Your objective: Go over the data and keep only the lines that include "computer".

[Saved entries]
*** Block opens ***
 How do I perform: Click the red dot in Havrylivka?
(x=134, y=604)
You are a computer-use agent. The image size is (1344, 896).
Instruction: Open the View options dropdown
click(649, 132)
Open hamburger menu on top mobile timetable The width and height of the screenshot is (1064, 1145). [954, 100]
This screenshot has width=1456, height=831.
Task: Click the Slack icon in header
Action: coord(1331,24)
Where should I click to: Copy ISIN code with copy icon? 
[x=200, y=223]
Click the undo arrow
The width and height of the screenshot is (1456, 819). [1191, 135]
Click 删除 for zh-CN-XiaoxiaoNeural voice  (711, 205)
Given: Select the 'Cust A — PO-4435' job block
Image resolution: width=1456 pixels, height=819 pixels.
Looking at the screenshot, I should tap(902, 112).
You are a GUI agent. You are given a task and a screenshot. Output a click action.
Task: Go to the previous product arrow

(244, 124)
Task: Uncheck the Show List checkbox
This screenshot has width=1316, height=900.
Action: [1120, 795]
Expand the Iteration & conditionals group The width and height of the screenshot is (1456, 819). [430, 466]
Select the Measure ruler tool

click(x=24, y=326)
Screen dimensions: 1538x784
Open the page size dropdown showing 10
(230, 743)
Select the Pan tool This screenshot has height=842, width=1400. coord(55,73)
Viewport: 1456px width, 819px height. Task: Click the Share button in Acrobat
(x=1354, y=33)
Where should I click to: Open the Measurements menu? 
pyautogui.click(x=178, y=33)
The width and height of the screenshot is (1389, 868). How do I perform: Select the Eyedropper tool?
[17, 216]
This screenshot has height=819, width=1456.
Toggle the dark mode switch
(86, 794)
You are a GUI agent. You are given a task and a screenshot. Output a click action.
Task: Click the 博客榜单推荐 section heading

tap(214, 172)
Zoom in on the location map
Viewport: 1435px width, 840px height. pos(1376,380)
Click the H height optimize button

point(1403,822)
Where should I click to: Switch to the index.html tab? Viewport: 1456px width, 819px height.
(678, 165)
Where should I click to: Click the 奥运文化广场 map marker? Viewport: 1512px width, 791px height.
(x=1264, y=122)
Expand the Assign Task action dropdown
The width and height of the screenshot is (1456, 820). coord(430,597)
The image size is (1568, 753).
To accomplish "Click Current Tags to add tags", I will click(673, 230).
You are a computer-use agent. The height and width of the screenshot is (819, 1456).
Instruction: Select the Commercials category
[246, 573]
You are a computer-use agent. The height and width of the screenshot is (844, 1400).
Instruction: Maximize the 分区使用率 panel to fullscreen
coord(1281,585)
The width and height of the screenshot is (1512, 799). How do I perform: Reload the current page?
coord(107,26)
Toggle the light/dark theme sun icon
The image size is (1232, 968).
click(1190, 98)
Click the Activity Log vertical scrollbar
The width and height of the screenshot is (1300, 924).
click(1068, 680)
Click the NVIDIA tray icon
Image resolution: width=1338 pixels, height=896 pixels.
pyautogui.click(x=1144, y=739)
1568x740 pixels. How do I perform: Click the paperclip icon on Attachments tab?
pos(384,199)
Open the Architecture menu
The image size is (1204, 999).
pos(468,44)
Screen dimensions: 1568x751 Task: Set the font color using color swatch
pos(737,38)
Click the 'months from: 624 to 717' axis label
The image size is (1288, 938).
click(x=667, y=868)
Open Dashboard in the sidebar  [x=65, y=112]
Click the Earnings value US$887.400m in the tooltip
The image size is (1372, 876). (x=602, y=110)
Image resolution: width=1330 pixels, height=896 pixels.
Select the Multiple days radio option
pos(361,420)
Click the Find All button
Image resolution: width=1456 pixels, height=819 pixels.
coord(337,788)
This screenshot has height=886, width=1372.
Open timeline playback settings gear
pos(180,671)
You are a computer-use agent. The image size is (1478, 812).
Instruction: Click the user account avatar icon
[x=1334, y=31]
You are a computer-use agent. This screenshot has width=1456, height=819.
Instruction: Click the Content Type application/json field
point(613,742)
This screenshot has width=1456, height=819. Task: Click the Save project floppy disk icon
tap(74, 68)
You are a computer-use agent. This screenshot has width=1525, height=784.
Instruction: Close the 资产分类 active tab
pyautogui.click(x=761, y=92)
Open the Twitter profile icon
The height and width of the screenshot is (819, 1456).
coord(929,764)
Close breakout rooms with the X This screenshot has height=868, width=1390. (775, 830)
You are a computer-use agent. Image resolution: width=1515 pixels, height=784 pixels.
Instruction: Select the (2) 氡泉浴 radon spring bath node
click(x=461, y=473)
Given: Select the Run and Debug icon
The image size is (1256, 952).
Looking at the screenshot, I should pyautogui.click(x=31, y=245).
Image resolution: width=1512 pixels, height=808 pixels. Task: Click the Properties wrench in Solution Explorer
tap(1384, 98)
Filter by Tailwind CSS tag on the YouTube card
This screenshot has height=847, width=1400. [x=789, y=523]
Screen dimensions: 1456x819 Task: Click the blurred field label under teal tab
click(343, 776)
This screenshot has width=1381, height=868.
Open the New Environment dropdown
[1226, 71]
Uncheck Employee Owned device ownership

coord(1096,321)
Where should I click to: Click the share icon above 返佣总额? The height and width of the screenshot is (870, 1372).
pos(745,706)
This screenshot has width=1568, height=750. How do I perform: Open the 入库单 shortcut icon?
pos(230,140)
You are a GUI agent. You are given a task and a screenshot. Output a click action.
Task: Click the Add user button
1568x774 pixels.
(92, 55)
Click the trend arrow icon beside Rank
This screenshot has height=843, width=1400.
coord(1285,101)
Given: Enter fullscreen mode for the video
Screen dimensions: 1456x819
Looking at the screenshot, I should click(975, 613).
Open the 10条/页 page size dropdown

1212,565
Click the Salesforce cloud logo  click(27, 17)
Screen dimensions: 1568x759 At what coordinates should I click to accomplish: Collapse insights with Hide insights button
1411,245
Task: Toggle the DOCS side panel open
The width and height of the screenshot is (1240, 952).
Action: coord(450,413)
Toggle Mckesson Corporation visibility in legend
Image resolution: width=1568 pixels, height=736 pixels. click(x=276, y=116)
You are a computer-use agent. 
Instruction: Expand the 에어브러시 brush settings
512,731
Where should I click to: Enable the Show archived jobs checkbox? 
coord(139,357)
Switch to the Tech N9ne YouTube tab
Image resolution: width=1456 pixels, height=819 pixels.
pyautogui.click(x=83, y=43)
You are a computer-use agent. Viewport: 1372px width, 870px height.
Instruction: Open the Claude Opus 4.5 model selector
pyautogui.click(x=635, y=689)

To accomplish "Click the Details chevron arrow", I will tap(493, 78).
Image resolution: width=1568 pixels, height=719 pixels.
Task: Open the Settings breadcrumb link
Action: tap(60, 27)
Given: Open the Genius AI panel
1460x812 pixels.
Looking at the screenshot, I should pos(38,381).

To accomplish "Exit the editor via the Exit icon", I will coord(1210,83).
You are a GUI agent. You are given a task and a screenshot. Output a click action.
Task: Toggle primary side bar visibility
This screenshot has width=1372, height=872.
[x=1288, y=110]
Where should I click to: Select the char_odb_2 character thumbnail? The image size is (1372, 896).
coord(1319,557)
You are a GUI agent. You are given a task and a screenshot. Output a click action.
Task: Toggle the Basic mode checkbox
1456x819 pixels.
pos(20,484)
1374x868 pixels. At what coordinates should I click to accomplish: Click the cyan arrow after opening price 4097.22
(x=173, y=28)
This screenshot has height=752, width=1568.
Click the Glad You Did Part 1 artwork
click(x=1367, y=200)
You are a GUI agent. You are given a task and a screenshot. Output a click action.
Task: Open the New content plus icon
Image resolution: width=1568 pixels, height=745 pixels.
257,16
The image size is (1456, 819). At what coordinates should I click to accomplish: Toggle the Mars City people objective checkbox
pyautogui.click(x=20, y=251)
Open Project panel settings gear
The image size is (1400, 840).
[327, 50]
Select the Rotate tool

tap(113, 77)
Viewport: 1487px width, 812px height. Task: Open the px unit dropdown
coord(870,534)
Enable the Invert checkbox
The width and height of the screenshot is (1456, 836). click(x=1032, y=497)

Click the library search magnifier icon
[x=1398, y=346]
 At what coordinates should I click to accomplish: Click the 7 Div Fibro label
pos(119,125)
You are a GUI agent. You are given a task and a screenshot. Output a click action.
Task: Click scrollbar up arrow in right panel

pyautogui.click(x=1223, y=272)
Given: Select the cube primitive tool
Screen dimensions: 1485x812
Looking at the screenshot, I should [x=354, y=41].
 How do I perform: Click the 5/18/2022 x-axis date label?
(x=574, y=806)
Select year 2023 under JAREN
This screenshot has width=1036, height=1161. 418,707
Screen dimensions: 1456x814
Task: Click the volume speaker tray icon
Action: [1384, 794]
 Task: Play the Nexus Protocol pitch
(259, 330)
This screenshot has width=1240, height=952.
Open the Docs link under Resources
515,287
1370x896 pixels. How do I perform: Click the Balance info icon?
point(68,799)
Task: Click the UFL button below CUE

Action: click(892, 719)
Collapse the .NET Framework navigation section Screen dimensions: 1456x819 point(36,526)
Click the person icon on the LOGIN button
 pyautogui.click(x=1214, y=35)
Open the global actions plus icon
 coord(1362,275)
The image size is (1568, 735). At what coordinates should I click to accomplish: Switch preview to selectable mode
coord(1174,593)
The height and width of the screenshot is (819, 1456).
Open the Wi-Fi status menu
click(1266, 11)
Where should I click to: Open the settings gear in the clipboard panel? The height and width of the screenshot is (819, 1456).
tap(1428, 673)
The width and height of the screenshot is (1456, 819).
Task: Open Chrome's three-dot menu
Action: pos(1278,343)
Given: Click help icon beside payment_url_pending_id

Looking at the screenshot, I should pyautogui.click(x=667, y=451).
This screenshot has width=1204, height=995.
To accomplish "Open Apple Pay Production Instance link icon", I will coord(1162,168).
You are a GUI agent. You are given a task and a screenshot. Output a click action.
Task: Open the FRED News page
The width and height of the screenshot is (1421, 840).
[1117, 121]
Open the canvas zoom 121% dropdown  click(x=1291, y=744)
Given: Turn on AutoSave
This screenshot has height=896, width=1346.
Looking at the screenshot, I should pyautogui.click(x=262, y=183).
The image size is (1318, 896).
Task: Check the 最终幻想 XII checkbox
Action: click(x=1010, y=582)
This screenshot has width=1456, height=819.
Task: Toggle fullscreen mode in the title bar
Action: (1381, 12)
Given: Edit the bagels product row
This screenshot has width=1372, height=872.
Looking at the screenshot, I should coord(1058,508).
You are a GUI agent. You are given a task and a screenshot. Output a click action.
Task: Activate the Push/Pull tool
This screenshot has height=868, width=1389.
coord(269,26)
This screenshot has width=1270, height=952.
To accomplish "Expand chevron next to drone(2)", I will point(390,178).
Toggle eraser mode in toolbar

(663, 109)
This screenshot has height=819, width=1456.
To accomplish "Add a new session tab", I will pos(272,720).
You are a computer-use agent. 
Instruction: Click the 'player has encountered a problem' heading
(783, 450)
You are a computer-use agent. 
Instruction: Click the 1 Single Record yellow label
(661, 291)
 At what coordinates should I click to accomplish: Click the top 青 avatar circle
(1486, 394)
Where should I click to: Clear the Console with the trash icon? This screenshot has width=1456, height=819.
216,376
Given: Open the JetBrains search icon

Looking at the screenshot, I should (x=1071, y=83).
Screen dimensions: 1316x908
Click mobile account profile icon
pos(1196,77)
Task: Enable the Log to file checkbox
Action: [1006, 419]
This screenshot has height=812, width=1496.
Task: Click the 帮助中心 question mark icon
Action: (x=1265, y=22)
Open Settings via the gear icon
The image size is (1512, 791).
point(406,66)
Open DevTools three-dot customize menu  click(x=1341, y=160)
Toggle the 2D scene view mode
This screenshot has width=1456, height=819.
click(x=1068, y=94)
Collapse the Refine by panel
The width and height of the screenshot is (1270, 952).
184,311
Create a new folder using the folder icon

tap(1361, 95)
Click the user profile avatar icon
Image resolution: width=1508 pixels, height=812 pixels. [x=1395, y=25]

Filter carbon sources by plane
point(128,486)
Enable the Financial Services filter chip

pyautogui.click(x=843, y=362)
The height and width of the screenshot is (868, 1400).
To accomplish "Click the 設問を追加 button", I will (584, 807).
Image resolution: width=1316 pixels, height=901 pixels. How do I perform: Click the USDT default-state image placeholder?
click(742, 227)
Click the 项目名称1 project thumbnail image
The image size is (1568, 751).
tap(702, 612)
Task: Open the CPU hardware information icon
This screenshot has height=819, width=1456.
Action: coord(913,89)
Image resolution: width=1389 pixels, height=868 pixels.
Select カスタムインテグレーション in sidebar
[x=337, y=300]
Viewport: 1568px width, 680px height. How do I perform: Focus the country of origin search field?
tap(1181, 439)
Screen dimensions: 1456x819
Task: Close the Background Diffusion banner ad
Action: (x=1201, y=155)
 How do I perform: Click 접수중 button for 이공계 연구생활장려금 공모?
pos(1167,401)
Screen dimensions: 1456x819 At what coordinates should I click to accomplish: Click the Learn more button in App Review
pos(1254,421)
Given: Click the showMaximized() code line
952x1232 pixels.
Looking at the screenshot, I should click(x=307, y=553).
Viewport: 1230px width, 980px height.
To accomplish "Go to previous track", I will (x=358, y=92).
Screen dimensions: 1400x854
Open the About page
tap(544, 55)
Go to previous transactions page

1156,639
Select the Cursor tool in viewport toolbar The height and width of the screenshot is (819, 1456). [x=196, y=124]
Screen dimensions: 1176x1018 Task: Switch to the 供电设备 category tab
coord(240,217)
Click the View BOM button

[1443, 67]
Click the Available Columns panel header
*** Block closes ***
Answer box:
You are a computer-use agent. The image size is (1344, 896).
You are a computer-use agent. The height and width of the screenshot is (819, 1456).
You are a computer-use agent. The height and width of the screenshot is (844, 1400).
You are a computer-use agent. The image size is (1478, 812).
You are a computer-use agent. This screenshot has width=1456, height=819.
You are a computer-use agent. This screenshot has width=1525, height=784.
You are a computer-use agent. Image resolution: width=1515 pixels, height=784 pixels.
You are a computer-use agent. 
You are a computer-use agent. Viewport: 1372px width, 870px height.
You are a computer-use agent. 
You are a computer-use agent. 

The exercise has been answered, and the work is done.